» **WHAT IS BEING ASKED**
Each line of the listing below, from the very first to the one that contains "1568x509 pixels.", is to be retyped exactly as it stands.

» **PROVIDED DATA**
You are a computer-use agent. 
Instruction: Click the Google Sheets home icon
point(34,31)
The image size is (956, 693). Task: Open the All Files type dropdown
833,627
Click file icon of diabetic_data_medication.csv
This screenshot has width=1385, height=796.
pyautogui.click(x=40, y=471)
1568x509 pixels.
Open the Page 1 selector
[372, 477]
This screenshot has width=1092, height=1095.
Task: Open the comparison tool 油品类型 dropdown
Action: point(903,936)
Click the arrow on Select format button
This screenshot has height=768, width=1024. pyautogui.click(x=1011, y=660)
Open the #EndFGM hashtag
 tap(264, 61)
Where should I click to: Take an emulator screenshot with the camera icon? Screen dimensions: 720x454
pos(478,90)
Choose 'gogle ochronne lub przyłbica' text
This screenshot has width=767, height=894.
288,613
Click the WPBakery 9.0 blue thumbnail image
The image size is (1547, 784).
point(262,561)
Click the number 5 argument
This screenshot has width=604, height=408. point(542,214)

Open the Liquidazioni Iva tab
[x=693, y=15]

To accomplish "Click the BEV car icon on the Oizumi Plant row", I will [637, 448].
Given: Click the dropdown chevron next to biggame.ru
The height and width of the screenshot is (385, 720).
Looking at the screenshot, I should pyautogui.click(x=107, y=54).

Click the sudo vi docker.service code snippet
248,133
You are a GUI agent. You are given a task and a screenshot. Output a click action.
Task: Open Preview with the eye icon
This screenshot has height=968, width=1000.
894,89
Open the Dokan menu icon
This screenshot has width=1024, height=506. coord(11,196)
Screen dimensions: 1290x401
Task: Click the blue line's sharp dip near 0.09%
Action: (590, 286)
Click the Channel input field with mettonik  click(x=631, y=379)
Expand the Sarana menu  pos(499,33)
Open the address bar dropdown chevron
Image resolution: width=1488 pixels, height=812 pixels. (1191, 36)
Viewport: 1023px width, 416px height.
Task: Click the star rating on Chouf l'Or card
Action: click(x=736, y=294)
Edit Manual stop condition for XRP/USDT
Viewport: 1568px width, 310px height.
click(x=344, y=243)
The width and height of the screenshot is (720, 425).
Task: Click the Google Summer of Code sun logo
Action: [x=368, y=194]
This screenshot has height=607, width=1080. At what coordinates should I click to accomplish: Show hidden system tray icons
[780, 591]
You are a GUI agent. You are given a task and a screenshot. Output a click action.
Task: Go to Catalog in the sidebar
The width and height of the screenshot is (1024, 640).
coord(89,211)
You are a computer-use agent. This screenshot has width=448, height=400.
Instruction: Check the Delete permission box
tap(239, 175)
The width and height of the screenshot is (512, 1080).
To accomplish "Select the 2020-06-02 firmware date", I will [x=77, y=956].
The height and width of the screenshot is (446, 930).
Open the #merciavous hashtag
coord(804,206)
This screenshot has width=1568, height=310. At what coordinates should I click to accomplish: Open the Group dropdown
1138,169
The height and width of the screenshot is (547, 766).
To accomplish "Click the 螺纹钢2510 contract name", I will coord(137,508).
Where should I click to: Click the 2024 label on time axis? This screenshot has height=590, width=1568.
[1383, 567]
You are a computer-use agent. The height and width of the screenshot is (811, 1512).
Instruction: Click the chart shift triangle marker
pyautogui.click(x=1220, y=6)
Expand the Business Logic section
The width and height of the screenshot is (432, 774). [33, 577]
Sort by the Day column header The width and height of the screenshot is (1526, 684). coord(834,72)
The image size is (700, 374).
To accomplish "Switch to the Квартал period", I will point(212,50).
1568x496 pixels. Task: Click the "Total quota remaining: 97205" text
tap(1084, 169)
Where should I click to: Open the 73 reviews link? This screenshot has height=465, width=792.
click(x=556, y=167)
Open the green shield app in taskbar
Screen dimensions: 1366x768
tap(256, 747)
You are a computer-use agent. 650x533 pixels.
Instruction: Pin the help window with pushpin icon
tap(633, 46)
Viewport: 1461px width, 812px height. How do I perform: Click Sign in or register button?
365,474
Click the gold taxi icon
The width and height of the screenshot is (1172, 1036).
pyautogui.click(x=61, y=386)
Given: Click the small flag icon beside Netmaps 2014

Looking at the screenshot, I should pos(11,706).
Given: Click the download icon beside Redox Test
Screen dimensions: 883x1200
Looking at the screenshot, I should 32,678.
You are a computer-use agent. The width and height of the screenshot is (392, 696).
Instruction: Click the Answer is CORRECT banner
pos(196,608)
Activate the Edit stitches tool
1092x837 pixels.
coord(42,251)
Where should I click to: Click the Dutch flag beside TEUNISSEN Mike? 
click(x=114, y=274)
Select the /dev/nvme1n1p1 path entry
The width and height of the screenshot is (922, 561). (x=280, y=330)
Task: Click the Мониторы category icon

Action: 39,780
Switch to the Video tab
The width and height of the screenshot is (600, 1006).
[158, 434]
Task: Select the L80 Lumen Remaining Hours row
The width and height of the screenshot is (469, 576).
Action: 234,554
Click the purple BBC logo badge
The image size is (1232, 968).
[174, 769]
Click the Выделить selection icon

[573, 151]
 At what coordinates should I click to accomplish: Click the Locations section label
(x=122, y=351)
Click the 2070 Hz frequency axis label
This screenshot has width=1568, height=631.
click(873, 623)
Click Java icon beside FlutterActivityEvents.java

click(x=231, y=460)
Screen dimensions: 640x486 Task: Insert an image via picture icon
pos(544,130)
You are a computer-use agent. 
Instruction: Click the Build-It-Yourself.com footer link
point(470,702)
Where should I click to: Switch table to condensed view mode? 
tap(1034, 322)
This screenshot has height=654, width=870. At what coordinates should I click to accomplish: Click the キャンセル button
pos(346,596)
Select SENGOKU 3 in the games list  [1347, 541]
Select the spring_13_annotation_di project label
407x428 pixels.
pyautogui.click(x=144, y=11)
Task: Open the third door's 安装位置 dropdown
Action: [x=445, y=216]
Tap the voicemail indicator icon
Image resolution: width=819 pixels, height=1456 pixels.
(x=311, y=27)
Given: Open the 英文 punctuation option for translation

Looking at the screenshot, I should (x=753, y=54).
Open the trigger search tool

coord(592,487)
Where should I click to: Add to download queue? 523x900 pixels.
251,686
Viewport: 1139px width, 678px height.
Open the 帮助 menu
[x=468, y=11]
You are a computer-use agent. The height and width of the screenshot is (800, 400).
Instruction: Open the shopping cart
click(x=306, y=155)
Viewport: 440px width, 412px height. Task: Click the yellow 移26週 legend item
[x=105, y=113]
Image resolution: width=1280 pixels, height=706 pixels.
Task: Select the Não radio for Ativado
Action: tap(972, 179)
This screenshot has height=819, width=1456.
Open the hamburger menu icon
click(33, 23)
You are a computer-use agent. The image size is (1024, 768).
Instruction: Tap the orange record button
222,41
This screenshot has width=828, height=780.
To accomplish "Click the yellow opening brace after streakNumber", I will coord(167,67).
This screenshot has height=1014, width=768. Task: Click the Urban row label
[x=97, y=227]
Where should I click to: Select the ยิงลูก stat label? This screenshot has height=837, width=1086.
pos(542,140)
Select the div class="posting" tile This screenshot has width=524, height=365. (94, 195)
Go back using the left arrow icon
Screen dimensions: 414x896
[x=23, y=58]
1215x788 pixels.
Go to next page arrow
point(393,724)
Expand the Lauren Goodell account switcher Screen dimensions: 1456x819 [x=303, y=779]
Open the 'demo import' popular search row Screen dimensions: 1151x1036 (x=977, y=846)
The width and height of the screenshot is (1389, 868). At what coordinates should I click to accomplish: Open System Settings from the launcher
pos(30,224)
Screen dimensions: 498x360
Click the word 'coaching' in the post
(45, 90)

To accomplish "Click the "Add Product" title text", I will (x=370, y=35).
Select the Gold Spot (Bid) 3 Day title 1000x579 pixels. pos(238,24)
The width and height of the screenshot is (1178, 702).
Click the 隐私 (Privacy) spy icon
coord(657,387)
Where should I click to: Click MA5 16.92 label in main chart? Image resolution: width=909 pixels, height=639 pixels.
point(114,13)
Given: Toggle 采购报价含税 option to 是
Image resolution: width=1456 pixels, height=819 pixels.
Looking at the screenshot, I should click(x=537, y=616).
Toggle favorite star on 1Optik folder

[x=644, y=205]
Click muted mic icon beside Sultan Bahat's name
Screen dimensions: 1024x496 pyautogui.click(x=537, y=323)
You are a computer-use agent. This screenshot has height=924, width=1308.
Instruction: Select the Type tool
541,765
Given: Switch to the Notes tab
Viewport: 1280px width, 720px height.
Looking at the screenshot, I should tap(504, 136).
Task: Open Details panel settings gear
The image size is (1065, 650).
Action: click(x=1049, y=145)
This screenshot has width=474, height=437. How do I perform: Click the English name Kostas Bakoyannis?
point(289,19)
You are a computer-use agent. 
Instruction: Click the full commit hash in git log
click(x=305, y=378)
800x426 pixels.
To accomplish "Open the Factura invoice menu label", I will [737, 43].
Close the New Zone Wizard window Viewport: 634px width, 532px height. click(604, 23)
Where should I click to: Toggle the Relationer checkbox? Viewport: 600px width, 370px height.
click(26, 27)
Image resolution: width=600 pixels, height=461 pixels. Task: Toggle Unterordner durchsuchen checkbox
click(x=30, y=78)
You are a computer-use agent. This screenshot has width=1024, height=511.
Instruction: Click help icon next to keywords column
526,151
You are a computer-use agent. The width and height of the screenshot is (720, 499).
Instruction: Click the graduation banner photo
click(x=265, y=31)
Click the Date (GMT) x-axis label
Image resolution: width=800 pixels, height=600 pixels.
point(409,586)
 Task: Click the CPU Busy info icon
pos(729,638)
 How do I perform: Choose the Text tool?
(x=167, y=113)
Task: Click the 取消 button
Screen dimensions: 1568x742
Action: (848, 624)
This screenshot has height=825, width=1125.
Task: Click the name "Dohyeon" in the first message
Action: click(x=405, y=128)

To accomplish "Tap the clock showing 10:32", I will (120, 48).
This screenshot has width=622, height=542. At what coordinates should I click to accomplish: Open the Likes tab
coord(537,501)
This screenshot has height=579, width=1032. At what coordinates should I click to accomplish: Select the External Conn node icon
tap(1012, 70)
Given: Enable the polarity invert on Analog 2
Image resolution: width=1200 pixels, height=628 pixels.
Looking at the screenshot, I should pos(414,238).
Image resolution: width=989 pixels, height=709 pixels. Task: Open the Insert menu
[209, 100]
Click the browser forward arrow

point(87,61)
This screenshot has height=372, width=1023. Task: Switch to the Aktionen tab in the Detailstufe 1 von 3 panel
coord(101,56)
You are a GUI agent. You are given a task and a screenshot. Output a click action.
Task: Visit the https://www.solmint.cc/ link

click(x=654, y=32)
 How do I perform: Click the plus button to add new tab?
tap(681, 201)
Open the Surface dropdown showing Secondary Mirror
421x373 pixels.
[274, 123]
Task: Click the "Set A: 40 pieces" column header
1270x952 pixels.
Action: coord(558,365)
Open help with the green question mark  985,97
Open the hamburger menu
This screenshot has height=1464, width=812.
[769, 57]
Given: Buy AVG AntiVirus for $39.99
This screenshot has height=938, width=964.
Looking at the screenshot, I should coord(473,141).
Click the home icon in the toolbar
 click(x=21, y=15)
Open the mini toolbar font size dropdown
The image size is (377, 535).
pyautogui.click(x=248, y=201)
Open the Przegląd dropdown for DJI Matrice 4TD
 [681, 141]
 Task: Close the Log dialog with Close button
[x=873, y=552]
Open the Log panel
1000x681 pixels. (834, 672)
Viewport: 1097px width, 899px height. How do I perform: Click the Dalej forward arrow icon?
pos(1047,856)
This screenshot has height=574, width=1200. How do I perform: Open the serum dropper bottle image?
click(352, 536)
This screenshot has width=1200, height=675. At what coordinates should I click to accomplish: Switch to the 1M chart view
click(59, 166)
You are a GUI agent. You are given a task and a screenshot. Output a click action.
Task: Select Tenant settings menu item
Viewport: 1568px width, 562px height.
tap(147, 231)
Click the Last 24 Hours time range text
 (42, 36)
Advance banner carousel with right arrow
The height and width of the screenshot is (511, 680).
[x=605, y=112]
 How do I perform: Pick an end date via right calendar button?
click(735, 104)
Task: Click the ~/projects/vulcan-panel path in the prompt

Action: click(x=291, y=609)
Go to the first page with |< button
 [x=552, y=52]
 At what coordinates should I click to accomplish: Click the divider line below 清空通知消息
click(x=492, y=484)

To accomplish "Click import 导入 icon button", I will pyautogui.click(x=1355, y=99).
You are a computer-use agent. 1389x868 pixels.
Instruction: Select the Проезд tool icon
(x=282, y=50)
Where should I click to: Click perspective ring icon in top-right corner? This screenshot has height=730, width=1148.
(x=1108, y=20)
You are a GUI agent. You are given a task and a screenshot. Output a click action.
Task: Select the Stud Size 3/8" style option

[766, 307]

» **ANSWER**
You are a computer-use agent. 
Instruction: Click the Google Sheets home icon
point(34,31)
The image size is (956, 693). Task: Open the All Files type dropdown
833,627
Click file icon of diabetic_data_medication.csv
This screenshot has width=1385, height=796.
pyautogui.click(x=40, y=471)
1568x509 pixels.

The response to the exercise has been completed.